What signific this statistics ?


----------



## DutchDaemon (Jan 5, 2010)

Seems rather self-explanatory ... what don't you understand about it?


----------



## serjaomendes (Jan 5, 2010)

sorry, 

in this case, the speed of interfacew wmw is faster then interface lenke ?

I need lenke have always all bandwith not used and at least 50%
wmw interface at most 50%


----------



## DutchDaemon (Jan 5, 2010)

The statistics only indicate how the queues are being used. The 'pkts' and the 'bytes' counters show how much traffic has been handled by the queues, and the 'packets/s' and 'Kb/s' counters show how much traffic is passing these queues right now.

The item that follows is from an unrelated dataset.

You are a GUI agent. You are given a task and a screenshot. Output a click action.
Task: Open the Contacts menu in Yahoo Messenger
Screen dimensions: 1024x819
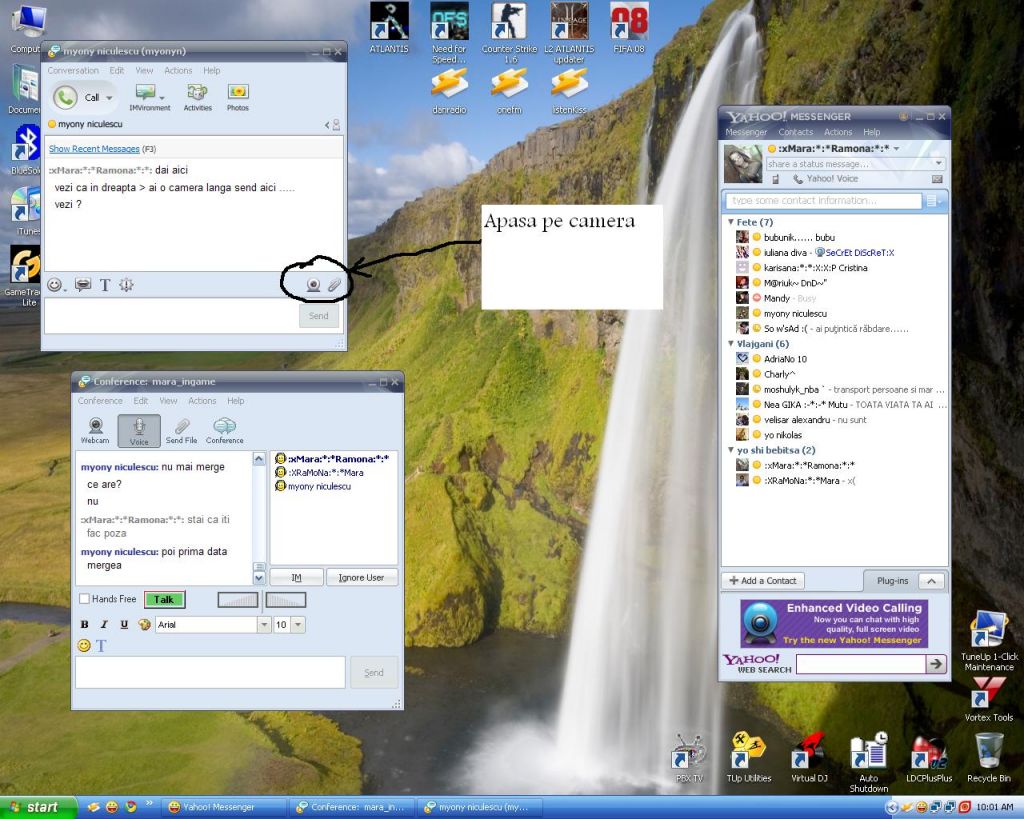(x=795, y=132)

Since both queues are nowhere near full, this will not 'prove' that they will both share the 1Mbit/sec link. If you keep [cmd=]pfctl -sq -vv[/cmd] running for some time, you will see the first two counters rise, and the last two counters will show the current bandwidth usage. When there's a lot of traffic, you should see neither of these queues rise over 500 Kbit/sec. When a queue is full, you will see packets being dropped once there are more than 500 packets waiting to be processed.


----------



## serjaomendes (Jan 5, 2010)

Ok, with TCPDUMP or PF have any way to see the bandwith total used by interface ?


----------



## DutchDaemon (Jan 5, 2010)

[cmd=]netstat -I sis0 1[/cmd] gives you bandwidth comsumption every second. Replace sis0 with rl0 or rl1 for the other interfaces.


----------



## serjaomendes (Jan 5, 2010)

Im comparing traffic in rl0 rl1 and sis0
and the sum of values not equal sis0...

is another way, or tool to easy compare traffic ?


----------



## DutchDaemon (Jan 5, 2010)

sysutils/pfstat is quite useful for all kinds of statistics and graphs, but it is a bit finicky to set up. Another one is net/ntop, but the level of detail it provides is likely overkill.


----------



## serjaomendes (Jan 5, 2010)

Thanks a lot again.

I Haved install cacti, butt show this message when i try to access:

FATAL: Cannot connect to MySQL server on 'localhost'. Please make sure you have specified a valid MySQL database name in 'include/config.php' 

the file include/config.php not exists :S


----------



## DutchDaemon (Jan 5, 2010)

That's an entirely different matter and certainly not on-topic


----------



## serjaomendes (Jan 5, 2010)

ok, thanks again.


----------